The present disclosure provides a moisture resistant pad for a liquid crystal panel including at least one moisture resistant construction including a central region and an edge region disposed around the central region, wherein the edge region includes a first undulation structure disposed around the central region, the first undulation structure being a closed structure for blocking water vapor out of the central region.
According to an aspect of the present disclosure, the first undulation structure includes an annular projection which is disposed along a circumference of the moisture resistant construction and close to an edge of the moisture resistant construction; or the first undulation structure comprises a plurality of annular projections nested in each other and spaced from each other; and each of the annular projections is disposed along the circumference of the moisture resistant construction, and an outermost annular projection is close to the edge of the moisture-resistant construction.
According to certain embodiments of the present disclosure, the first undulation structure includes at least two annular groups, and the at least two annular groups are continuously arranged in a closed loop along a circumference of the moisture resistant construction, and the edge shape of the closed loop is consistent with the edge shape of the moisture resistant construction.

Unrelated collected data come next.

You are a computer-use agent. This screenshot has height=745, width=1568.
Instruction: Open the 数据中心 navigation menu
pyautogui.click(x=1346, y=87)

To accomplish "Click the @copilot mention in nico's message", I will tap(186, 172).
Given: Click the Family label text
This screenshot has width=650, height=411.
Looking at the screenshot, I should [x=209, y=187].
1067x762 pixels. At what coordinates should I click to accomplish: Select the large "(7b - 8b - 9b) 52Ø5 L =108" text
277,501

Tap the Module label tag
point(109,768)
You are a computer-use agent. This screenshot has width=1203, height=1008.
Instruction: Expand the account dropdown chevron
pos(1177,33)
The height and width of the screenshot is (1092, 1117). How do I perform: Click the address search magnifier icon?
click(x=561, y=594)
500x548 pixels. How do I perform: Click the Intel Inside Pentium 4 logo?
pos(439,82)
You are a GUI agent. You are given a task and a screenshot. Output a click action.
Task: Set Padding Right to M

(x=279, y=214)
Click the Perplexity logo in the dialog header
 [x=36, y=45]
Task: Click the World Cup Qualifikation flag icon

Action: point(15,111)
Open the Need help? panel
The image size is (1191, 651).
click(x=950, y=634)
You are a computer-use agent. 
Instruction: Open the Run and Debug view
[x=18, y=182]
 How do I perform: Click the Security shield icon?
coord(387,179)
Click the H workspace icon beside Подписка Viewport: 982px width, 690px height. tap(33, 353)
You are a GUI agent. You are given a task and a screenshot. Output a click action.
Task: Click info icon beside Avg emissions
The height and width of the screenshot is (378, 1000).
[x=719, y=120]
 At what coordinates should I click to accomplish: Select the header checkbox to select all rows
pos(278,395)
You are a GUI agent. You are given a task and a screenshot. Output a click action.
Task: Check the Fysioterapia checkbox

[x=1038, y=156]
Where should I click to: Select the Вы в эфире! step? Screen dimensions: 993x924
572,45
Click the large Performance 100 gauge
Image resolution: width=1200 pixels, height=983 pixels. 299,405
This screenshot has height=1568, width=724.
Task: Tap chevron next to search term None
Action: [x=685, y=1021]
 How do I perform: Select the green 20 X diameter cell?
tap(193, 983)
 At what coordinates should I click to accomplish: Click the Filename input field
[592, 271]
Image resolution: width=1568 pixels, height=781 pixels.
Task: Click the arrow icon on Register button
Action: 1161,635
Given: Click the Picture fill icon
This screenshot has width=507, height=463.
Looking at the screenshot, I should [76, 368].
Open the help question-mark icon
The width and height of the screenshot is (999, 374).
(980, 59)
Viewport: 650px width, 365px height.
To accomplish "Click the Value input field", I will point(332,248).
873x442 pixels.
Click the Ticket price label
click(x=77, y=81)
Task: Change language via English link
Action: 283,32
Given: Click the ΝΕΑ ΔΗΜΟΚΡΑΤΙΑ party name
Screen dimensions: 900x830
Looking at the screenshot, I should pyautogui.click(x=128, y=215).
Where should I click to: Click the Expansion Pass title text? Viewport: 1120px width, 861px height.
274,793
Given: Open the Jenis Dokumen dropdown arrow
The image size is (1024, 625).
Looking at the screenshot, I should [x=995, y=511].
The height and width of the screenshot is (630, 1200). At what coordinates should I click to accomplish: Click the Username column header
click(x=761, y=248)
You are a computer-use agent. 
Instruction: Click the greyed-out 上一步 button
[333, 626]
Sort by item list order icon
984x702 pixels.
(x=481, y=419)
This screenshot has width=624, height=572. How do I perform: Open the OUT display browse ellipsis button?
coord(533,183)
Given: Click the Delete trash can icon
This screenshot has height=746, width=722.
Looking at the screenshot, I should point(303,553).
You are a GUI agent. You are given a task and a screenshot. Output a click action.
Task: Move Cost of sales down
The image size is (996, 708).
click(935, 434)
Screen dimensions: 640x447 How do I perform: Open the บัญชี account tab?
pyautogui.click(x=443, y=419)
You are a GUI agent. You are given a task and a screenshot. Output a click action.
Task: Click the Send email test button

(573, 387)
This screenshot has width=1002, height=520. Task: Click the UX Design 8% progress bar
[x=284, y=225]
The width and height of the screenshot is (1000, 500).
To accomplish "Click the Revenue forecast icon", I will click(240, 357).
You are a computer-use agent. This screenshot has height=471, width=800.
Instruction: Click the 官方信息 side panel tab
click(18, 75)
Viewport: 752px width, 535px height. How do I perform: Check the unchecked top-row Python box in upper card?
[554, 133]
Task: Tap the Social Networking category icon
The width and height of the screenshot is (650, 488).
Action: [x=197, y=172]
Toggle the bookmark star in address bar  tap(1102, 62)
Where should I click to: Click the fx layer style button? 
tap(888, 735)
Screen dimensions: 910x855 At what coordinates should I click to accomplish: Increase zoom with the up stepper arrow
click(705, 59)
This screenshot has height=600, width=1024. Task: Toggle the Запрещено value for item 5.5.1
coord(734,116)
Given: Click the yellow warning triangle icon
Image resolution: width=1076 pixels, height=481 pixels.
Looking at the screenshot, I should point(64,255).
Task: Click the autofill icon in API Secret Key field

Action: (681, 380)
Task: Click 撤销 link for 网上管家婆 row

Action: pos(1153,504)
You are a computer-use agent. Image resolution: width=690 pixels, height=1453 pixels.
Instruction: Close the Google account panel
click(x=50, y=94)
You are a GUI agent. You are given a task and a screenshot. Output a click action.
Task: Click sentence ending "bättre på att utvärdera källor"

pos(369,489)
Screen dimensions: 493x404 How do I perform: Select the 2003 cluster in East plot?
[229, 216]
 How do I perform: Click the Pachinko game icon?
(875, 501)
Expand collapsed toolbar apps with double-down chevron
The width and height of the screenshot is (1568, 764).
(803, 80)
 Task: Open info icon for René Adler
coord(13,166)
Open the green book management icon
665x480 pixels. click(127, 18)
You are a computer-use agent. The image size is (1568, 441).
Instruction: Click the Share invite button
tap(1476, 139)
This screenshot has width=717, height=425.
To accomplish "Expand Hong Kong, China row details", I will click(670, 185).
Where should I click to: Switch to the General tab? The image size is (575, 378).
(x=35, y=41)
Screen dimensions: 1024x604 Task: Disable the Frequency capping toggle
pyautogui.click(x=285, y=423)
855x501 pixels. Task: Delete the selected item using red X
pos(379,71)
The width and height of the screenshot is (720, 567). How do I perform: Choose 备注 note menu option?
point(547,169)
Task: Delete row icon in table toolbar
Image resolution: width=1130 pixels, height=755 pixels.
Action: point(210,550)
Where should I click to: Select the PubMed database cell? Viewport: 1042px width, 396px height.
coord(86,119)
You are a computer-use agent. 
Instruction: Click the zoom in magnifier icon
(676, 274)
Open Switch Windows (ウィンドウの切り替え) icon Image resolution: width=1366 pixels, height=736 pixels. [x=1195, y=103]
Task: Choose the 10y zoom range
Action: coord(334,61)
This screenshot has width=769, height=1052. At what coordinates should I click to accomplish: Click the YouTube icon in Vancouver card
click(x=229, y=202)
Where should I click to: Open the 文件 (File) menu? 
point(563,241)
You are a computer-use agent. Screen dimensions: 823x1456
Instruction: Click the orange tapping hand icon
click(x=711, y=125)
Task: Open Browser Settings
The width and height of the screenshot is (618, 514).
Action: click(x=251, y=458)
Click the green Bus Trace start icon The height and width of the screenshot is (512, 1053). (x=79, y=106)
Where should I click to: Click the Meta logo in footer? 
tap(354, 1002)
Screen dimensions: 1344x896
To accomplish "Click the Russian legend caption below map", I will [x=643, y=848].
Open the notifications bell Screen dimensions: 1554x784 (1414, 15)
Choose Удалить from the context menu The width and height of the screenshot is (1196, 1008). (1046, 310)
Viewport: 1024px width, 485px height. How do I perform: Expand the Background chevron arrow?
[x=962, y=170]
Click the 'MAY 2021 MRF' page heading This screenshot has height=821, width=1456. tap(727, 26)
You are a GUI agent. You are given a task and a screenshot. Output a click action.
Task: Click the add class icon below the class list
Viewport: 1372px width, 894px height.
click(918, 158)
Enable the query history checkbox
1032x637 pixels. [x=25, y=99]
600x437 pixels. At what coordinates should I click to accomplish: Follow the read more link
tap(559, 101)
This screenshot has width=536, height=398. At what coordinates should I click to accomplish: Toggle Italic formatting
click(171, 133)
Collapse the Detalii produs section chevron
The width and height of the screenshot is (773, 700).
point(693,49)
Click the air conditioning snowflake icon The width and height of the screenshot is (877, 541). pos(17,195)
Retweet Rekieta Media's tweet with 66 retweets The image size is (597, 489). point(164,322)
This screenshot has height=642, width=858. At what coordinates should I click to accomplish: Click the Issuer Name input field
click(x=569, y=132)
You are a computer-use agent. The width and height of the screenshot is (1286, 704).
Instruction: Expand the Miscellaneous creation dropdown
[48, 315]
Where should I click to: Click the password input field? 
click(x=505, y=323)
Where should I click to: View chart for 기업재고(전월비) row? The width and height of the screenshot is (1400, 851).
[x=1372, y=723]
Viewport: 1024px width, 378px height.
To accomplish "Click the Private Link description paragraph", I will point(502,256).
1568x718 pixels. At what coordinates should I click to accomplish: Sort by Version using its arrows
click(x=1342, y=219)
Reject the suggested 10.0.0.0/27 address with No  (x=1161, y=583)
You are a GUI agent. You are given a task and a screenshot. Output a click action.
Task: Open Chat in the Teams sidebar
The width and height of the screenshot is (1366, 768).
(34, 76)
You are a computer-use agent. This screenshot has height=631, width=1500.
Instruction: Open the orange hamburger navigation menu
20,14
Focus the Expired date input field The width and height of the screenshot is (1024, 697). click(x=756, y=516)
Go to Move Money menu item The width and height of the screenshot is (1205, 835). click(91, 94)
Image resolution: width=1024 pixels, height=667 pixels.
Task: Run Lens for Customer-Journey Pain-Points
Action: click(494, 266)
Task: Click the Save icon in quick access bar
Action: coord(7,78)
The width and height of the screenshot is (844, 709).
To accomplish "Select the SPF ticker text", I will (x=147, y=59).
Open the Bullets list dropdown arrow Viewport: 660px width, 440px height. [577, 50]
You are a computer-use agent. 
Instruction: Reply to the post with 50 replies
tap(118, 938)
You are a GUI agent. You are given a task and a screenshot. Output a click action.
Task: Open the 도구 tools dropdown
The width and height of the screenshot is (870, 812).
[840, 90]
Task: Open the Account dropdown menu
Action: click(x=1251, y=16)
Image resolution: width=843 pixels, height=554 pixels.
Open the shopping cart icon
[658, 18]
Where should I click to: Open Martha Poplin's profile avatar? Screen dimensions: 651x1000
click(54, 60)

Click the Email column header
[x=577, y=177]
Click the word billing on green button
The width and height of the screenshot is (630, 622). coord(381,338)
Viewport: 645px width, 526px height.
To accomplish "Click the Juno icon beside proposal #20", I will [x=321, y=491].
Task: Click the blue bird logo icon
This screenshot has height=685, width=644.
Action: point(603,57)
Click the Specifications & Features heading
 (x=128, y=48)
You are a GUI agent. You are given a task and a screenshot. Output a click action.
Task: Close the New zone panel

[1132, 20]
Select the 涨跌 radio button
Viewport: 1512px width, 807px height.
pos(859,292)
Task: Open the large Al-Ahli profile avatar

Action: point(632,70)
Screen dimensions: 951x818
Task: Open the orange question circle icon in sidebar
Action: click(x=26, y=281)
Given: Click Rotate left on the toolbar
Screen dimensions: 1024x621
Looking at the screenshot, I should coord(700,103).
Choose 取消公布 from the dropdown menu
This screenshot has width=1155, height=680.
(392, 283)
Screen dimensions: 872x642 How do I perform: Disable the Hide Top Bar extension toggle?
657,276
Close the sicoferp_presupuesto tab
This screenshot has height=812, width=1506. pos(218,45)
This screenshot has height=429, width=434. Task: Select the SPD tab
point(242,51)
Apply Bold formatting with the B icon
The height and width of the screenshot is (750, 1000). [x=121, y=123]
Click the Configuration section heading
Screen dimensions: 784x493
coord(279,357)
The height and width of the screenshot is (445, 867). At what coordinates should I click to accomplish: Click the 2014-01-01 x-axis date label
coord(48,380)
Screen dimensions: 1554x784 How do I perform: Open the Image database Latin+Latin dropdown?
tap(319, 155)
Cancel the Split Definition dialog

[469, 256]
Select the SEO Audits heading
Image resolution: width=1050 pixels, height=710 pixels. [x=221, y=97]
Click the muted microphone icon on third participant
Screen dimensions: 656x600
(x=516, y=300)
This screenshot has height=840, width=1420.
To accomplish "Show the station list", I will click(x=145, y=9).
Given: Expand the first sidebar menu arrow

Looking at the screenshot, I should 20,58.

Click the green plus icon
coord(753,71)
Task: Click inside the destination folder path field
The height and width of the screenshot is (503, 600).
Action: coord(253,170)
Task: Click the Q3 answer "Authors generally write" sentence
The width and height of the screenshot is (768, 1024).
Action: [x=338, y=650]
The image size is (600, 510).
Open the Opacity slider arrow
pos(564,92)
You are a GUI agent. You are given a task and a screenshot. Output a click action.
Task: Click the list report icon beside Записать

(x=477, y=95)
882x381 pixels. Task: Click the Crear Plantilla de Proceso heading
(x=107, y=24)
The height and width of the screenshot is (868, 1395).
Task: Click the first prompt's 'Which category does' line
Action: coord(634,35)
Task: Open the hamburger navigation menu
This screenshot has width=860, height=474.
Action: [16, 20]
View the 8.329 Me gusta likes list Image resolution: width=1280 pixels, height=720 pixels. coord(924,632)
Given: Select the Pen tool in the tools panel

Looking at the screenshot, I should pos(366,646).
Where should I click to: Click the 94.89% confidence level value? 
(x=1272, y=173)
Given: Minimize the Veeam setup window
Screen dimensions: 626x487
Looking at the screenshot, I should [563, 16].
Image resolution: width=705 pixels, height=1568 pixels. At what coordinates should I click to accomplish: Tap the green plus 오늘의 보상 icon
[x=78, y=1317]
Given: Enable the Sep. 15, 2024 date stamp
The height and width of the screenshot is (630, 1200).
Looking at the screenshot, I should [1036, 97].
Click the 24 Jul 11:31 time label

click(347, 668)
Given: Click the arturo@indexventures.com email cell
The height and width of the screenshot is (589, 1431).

Each annular group includes one annular projection, or a plurality of annular projections that are nested and spaced from each other.
According to certain embodiments of the present disclosure, the at least one moisture resistant construction comprises two moisture resistant constructions facing away from each other; and the two first undulation structures on two moisture resistant constructions are symmetrically disposed. For each of the moisture resistant constructions, the first undulation structure includes a first annular projection and a second annular projection, each of which is in the shape of a closed loop and is disposed at an edge of the moisture resistant construction along the circumference in the moisture resistant construction; the second annular projection is nested inside the first annular projection and forms an edge depressed region therebetween and a central depressed region is formed inside the second annular projection; the central depressed region is for housing the liquid crystal panel.
According to certain embodiments of this disclosure, at least one moisture resistant construction comprises a moisture resistant construction and the first undulation structure comprises a closed first annular boss disposed at the edge of the moisture resistant construction along the circumference of the moisture resistant construction and a central depressed region is formed inside the first annular boss for housing the liquid crystal panel; and a closed annular projection protrudes from the first annular boss, disposed along the circumference of the moisture resist construction. A second annular boss is provided on a back surface of the moisture resistant pad facing away from the moisture resistant construction, disposed at an edge of the back surface along a circumference of the back surface, wherein a central depressed region is formed inside the second annular boss, the central depressed region in the first annular boss and the central depressed region in the second annular boss are symmetrically arranged for housing a liquid crystal panel; and a closed annular recess is formed at a position corresponding to the annular projection, and when two moisture resistant pads are stacked on each other, the annular recess is engaged with the annular projection.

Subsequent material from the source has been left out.